■ THE PROBLEM
Every line in the entries where "agent" is found should be copied.

■ PROVIDED DATA
_ _ _ _ _ _ _
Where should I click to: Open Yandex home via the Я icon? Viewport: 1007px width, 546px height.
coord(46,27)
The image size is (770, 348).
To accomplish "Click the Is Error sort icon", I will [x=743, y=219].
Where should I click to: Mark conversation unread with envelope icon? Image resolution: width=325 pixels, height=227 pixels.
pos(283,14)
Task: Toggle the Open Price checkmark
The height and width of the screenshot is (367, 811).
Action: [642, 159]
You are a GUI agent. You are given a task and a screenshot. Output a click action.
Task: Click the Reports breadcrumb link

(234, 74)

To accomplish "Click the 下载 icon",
_ _ _ _ _ _ _
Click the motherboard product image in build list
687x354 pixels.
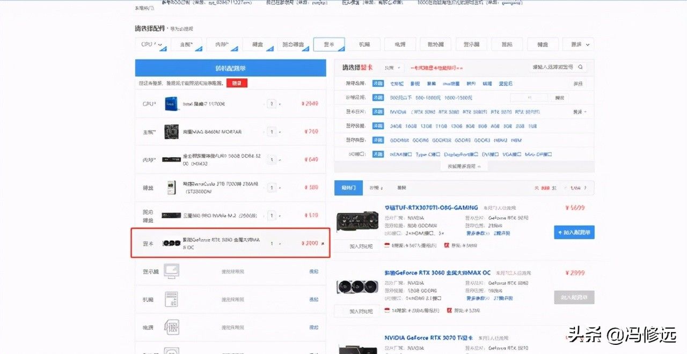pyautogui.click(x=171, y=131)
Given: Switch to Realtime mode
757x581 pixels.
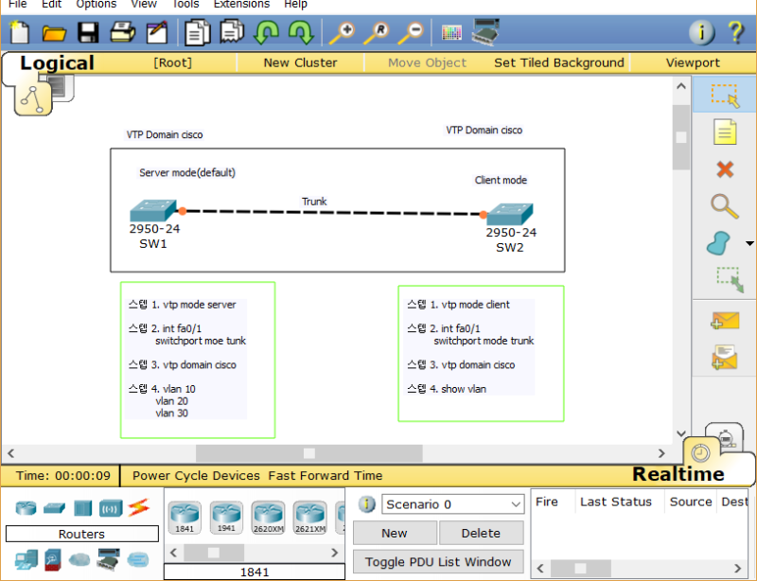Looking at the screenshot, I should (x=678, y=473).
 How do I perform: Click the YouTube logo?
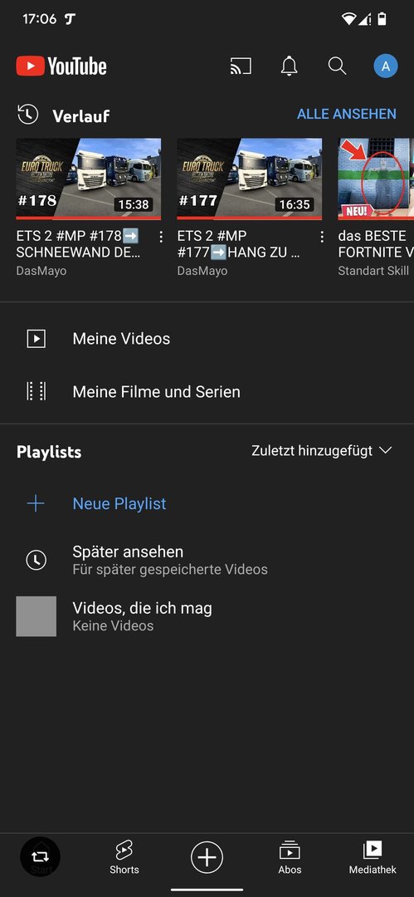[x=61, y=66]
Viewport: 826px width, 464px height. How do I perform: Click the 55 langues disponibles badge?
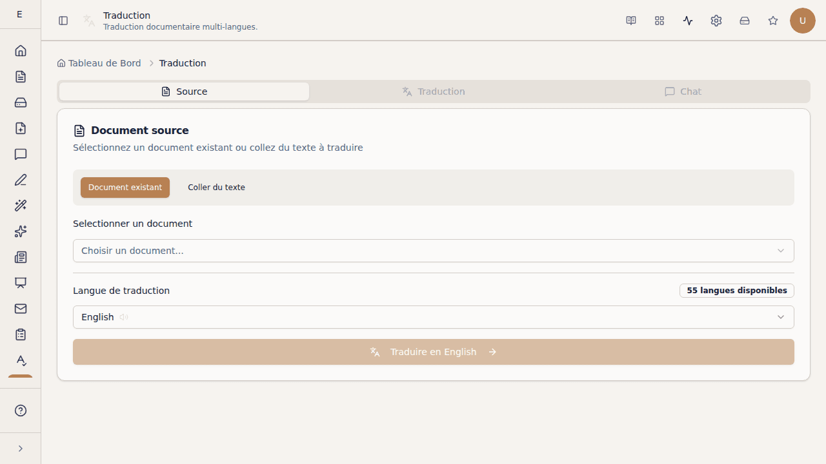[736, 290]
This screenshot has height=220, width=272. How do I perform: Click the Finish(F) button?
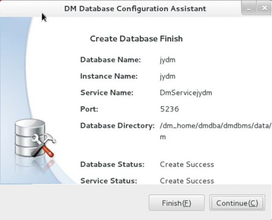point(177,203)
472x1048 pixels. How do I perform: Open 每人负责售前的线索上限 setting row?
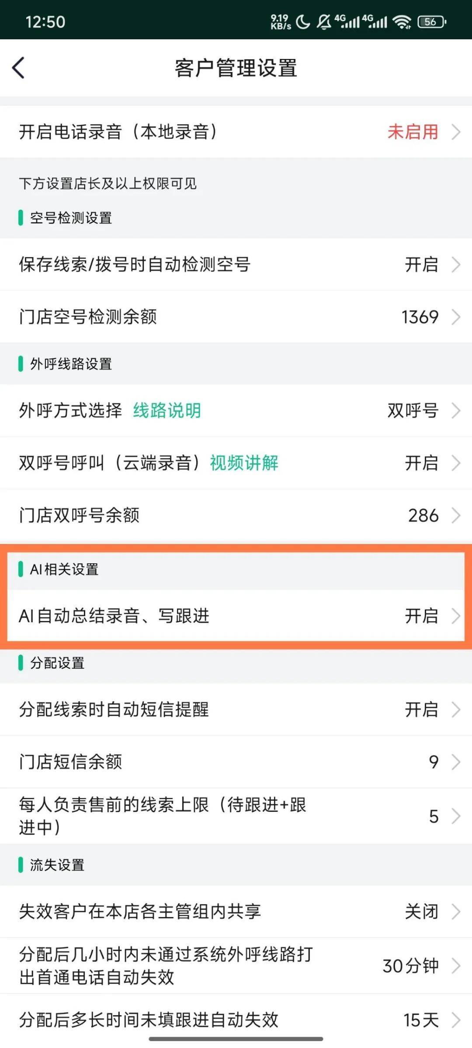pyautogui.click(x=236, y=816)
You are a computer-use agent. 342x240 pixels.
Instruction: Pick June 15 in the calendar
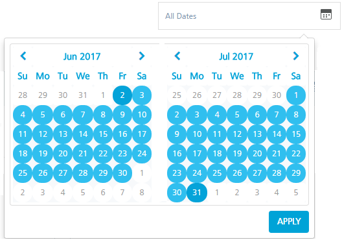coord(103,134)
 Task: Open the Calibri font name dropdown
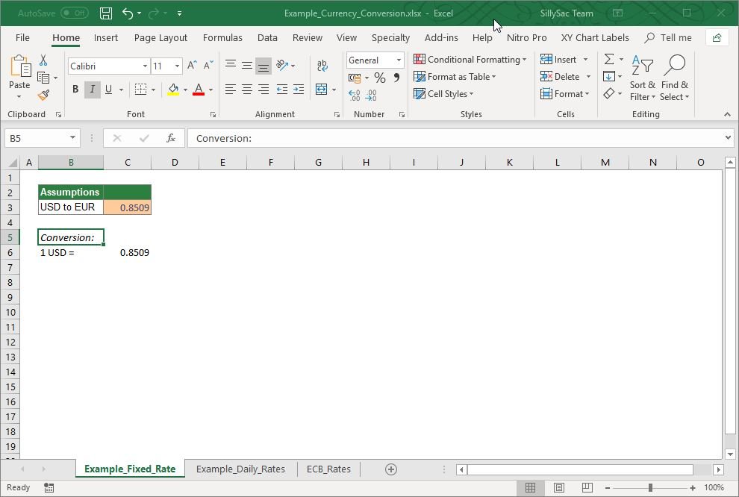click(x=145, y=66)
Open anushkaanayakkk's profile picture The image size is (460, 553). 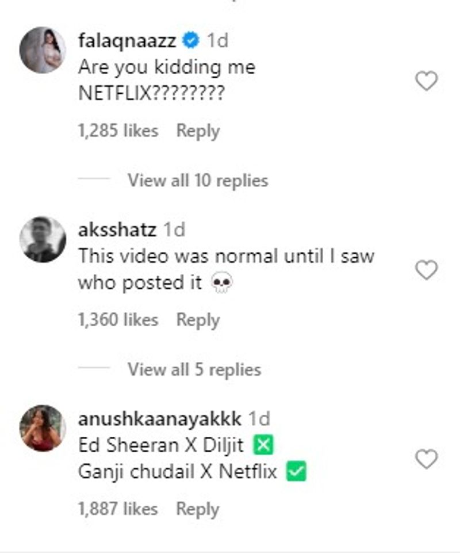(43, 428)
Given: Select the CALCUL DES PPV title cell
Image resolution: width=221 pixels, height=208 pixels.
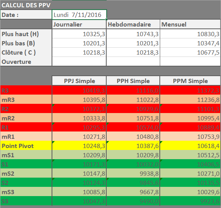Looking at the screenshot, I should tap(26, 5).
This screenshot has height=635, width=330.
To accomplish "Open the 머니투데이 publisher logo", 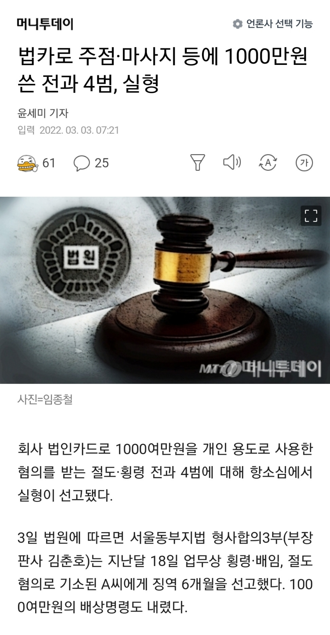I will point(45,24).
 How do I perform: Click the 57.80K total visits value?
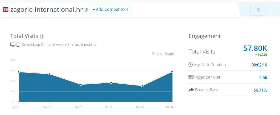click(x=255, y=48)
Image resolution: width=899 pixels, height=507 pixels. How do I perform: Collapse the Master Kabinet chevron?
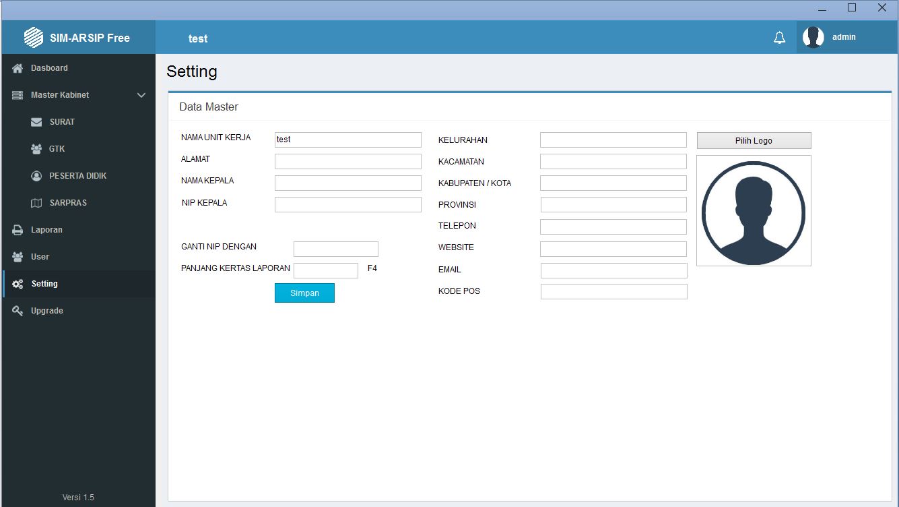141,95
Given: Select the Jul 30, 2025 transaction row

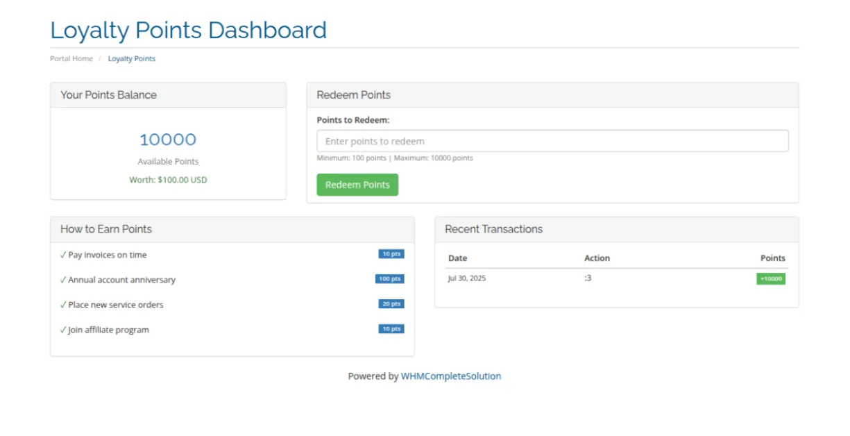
_ _ _ _ _ _ _
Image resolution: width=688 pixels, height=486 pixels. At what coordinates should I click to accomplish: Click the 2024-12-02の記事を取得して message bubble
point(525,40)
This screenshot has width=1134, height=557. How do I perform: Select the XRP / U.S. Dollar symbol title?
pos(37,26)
_ _ _ _ _ _ _
■ EXERCISE SOLUTION
You are a GUI agent. You are given a task and a screenshot. Output a click action.
You are a computer-use agent. 342x240 pixels.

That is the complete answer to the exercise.